Collaboration, collaboration, collaboration: This mantra can make the difference between a successful partnership or a contentious experience between architects and contractors.


According to a study by the American Institute of Architects and the Associated General Contractors of America, both groups value early and frequent collaboration as key to building strong relationships. The majority — 80% of architects and 73% of contractors — targeted design development as the ideal project phase for starting the teamwork.


“It’s best when the client brings on contractors for pre-construction advising and cost estimates, so we can include their input during design development,” said architect Kate Conley, partner at San Jose, California-based Architects FORA. “They can offer ideas getting the same result in a more affordable way.”


Architect David Haresign, partner of Washington, D.C.-based Bonstra Haresign ARCHITECTS involves contractors even sooner — at end of schematic design — so they understand reasons behind design choices. He says developers benefit too, because changes cost less when made earlier. His partner, Bill Bonstra, said that this type of close collaboration with contractors “helps us understand how things are built and what they cost.”

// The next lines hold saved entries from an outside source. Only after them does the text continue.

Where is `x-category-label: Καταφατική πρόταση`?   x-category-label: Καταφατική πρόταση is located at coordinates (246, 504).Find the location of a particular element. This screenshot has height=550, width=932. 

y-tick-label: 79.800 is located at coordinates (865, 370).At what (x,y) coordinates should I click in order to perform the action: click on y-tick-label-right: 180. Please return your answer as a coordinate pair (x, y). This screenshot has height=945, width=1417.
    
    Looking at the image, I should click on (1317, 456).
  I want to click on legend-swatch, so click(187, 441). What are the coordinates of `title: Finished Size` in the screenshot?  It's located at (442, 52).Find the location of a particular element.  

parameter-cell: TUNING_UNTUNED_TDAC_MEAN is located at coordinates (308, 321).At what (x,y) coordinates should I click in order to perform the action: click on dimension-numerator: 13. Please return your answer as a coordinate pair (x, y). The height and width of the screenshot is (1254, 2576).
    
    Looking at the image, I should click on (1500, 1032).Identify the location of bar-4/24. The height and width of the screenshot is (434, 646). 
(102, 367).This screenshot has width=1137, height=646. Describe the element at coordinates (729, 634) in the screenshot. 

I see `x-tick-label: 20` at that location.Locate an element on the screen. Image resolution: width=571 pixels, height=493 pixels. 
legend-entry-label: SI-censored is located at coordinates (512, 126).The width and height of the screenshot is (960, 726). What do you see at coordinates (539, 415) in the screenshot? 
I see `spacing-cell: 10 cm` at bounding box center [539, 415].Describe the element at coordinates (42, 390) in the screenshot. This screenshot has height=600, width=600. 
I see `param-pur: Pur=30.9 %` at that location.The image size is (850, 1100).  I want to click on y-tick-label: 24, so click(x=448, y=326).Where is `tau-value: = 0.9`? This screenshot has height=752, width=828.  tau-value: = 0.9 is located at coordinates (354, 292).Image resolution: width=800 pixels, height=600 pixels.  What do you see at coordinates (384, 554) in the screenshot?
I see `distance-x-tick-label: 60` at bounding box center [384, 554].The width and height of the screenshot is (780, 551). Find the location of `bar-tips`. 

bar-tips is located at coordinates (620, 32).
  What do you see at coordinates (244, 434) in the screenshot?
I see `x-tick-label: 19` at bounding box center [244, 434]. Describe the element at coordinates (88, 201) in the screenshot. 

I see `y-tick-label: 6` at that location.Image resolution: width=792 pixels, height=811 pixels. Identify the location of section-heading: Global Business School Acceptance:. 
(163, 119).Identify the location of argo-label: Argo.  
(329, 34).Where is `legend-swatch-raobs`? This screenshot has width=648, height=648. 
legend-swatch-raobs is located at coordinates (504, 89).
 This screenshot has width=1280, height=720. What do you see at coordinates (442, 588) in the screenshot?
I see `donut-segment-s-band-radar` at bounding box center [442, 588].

Benjamin Kasdan, a principal at Irvine, California-based residential architect firm KTGY who is based in Virginia, said money was saved on a 12-story rental above retail building currently under construction in Washington, D.C., in which the developer originally wanted to use light gauge steel.


“The GC was running cost analysis and it became apparent we were past the limits of economy of scale for that structural system,” Kasdan said. “So we switched the structure to concrete, which also let us add the penthouse amenity space — in particular the pool — and ended up saving the developer money.”

Substitution struggles

While architects expect substitutions, they feel some contractors go overboard, possibly without considering ramifications. More than half of the architects in the AIA/AGC study felt contractors weren’t always considering client interests when proposing substitutions. Kasdan told Construction Dive that chasing savings through multiple substitutions without understanding the big picture can erode a building’s quality and value for the client or future residents.


Pedram Farashbandi, principal at San Francisco-based David Baker Architects, said he’s known contractors to make substitutions because they’re hesitant to try something outside their comfort zone, which hampers innovation.


He wants contractors to ask themselves: “Do my proposed alternatives align with project goals or am I suggesting them simply because they conform to my usual way of doing things?”